• Work instructions: A single number is the expected answer: the count of lines in the listing that hold the word "window".
☆ ☆ ☆ ☆ ☆ ☆ ☆
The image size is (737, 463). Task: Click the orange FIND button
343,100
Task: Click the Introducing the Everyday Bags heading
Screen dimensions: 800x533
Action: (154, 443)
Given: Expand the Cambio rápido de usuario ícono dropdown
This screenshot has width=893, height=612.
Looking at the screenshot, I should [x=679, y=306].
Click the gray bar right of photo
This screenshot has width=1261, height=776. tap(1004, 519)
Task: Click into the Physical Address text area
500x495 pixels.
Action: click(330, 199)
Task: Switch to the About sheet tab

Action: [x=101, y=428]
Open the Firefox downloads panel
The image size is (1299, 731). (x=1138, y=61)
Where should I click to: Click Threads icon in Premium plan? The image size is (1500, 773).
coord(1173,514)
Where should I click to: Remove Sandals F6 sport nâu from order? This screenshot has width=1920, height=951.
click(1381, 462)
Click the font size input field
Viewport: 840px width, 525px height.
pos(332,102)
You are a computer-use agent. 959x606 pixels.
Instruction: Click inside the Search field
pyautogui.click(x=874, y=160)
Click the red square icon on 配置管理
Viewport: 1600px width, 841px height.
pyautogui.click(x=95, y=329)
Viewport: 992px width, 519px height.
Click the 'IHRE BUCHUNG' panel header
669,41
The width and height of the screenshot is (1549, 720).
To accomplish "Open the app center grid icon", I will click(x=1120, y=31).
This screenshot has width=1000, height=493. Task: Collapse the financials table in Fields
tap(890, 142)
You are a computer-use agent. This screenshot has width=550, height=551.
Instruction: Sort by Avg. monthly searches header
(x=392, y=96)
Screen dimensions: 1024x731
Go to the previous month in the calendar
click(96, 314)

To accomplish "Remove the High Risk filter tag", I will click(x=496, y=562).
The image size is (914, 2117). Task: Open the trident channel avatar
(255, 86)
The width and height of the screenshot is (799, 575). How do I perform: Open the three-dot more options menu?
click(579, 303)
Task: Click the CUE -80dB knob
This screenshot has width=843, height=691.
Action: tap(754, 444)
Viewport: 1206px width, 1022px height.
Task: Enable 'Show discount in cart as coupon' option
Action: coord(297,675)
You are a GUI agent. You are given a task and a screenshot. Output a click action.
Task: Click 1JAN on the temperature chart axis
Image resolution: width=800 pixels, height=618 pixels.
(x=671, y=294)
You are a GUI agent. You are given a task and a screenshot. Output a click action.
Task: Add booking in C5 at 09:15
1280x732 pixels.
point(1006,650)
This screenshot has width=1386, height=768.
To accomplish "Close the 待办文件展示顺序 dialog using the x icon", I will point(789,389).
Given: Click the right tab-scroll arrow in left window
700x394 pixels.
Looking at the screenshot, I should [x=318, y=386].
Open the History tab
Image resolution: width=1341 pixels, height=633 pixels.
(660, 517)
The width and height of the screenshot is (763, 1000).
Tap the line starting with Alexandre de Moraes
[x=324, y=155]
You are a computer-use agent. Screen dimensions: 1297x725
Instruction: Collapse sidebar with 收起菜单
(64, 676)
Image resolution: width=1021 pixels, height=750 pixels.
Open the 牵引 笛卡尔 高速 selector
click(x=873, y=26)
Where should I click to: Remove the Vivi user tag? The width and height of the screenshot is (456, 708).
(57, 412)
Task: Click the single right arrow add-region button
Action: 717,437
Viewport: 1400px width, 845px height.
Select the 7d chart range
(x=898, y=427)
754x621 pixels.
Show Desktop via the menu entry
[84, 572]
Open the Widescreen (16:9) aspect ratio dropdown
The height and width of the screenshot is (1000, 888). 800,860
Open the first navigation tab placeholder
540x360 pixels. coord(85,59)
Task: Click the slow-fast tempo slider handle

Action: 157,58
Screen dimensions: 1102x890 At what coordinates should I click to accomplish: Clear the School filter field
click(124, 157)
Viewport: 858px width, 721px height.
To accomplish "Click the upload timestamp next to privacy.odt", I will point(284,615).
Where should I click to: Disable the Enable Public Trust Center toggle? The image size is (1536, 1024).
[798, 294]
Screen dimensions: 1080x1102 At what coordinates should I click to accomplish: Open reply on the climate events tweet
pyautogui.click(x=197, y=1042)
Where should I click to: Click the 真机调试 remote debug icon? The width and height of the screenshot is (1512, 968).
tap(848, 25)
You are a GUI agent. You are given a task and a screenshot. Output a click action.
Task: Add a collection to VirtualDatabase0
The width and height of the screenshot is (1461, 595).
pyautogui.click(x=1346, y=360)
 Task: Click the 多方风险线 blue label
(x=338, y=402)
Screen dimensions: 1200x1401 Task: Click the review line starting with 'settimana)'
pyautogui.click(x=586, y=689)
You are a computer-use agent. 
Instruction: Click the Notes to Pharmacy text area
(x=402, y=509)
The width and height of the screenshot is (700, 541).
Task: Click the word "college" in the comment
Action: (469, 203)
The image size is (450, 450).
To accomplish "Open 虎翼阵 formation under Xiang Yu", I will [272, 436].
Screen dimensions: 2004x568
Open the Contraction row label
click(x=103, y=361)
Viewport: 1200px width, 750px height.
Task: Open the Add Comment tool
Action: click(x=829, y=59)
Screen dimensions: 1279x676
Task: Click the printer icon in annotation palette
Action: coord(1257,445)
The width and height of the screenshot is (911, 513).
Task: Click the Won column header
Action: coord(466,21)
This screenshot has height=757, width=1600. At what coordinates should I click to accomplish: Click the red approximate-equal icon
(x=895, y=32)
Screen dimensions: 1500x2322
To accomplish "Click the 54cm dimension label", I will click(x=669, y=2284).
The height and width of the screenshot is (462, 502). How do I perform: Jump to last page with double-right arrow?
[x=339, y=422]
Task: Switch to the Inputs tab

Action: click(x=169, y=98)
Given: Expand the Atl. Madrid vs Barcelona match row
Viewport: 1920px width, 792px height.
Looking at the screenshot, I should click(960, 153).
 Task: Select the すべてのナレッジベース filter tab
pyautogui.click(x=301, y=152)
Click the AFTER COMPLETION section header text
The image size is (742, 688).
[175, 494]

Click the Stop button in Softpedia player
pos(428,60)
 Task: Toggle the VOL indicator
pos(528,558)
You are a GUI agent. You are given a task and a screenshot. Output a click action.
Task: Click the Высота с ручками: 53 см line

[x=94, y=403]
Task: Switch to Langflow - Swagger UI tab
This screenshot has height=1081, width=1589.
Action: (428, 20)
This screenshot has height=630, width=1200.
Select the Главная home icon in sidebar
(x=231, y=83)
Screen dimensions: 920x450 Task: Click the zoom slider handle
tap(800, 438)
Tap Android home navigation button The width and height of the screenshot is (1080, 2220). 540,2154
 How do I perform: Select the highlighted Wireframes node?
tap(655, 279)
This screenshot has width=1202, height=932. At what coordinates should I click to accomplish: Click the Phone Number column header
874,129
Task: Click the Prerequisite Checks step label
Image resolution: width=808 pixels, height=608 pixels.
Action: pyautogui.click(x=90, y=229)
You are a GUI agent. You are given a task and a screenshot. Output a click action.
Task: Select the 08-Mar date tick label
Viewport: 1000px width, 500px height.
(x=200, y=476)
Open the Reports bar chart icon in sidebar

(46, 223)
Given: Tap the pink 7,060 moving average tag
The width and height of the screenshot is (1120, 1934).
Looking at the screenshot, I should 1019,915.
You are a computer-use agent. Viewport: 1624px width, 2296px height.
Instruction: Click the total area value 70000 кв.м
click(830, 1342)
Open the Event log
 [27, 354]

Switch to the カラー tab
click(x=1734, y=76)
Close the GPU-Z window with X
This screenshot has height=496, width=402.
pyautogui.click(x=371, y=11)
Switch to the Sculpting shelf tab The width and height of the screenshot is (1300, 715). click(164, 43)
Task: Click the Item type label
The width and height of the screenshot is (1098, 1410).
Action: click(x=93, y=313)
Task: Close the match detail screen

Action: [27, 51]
☆ ☆ ☆ ☆ ☆ ☆ ☆
• Response to the task: 2